CAF origins, important subtypes, and functions. Top, CAFs are derived from various cell types, the most important one being tissue-resident fibroblasts or fibroblast-like cells, including hepatic and pancreatic stellate cells. Other sources of CAFs are epithelial or endothelial cells that have undergone epithelial/endothelial-to-mesenchymal transition (EM- or EndMT) and circulating bone marrow–derived mesenchymal stem cells. Several external stimuli induce CAF activation, including TGFβ, pro-inflammatory cytokines, Notch signaling, and many more. Middle, Specific stimuli give rise to different CAF subsets. TGFβ can be considered as the key cytokine provoking a myofibroblastic (my)CAF phenotype, whereas pro-inflammatory cytokines such as IL1, IL6, and TNFα generate inflammatory (i)CAFs. The specific stimulus(i) governing formation of antigen-presenting (ap)CAFs have not been described yet, although a combination of IL1 and TGFβ has been proposed (45). Bottom, Importantly, myCAF, iCAF, and apCAFs all possess tumor-promoting and -suppressive functions by influencing the TME via different routes.
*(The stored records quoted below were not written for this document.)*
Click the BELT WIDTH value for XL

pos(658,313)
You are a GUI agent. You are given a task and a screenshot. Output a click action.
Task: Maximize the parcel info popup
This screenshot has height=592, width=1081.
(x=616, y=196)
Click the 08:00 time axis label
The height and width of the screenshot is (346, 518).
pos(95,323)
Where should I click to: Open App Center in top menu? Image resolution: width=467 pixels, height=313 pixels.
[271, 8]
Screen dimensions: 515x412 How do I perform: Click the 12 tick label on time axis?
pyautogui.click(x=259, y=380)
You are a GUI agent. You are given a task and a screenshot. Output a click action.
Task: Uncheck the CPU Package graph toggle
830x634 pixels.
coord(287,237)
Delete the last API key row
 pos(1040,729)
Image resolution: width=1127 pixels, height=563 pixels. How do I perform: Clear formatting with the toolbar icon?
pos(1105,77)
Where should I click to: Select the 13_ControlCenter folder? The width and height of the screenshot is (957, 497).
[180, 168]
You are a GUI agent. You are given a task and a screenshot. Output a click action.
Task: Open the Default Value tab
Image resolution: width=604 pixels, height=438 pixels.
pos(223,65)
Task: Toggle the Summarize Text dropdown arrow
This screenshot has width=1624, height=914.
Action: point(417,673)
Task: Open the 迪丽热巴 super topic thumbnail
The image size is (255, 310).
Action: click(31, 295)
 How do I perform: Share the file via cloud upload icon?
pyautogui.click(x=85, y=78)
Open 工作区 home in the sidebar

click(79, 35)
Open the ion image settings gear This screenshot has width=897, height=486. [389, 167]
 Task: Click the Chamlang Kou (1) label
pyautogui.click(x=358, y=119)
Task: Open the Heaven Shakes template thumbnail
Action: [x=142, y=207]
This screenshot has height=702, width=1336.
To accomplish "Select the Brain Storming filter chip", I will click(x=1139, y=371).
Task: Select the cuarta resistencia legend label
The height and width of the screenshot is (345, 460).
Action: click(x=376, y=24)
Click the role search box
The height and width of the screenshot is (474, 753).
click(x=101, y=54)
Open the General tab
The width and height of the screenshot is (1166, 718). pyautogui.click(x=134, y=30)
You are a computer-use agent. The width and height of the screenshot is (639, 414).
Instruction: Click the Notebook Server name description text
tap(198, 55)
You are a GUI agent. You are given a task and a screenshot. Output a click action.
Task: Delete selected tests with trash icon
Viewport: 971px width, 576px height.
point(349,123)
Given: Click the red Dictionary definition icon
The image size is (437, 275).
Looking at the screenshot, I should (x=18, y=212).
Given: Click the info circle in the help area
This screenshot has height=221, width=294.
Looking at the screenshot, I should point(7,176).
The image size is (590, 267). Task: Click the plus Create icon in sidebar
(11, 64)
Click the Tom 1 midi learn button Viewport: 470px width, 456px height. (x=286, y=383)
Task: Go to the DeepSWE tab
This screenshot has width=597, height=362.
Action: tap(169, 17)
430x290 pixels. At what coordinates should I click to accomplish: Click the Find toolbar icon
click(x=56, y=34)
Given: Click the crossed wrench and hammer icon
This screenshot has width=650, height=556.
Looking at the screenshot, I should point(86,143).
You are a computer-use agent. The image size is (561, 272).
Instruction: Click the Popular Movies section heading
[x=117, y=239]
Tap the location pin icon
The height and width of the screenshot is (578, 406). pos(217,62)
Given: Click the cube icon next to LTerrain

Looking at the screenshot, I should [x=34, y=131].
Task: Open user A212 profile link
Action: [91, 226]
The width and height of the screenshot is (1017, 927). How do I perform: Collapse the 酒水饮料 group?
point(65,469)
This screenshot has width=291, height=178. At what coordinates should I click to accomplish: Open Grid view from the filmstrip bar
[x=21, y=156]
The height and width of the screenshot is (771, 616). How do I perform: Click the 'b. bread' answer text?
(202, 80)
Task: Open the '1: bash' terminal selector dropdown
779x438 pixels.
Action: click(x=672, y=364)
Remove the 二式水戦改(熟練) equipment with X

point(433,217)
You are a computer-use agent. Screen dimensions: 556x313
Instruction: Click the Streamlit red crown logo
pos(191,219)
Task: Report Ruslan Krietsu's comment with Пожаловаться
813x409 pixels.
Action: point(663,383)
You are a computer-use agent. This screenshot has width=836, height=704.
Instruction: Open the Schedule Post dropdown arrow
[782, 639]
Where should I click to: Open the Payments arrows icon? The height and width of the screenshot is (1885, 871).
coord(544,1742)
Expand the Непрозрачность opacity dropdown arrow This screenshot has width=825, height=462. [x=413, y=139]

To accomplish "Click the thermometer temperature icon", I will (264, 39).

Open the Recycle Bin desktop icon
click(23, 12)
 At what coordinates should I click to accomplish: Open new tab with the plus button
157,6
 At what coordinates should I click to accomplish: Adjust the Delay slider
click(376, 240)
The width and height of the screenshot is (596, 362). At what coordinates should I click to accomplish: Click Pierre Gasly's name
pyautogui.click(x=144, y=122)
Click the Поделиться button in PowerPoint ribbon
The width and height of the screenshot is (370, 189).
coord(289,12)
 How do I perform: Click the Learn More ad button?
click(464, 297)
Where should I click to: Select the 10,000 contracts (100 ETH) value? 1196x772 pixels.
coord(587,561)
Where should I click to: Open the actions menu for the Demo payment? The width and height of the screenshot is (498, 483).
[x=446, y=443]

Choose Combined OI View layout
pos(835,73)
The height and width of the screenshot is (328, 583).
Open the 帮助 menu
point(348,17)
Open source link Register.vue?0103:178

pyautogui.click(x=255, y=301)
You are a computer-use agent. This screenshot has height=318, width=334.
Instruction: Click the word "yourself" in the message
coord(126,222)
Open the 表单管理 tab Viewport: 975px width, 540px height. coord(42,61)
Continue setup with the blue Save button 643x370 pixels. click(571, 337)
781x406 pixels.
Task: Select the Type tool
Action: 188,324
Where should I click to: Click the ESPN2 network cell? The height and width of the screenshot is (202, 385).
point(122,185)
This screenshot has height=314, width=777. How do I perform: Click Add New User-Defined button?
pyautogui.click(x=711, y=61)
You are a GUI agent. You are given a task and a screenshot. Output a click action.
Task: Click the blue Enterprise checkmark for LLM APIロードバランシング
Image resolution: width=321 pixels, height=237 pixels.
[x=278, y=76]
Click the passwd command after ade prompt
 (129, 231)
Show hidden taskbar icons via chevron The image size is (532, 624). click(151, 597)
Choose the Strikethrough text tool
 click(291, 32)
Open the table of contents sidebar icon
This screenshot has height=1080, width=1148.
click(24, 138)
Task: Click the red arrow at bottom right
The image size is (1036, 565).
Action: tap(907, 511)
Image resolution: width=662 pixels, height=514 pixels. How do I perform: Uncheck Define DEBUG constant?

PDGF, platelet-derived growth factor; FGF, fibroblast growth factor; α-SMA, alpha smooth muscle actin; TAGLN, transgelin; PDGFRA, platelet-derived growth factor receptor alpha; MHCII, major histocompatibility complex II. (Adapted from an image created with BioRender.com.)

Figure 2.

CAF plasticity. CAF phenotypes are induced by inflammatory (IL1/IL6/TNF) or fibrotic (TGFβ) signaling. However, these phenotypes are not mutually exclusive and shift in response to environmental changes induced by tumor progression or therapeutic measures. (Adapted from an image created with BioRender.com.)

Figure 3.

CAFs as targets in cancer immunotherapy. Immunosuppressive and otherwise pro-tumorigenic CAF subsets such as FAP⁺, my-, and iCAFs can be targeted via various routes. CAF-directed therapy might be synergistic with ICB. (Adapted from an image created with BioRender.com.)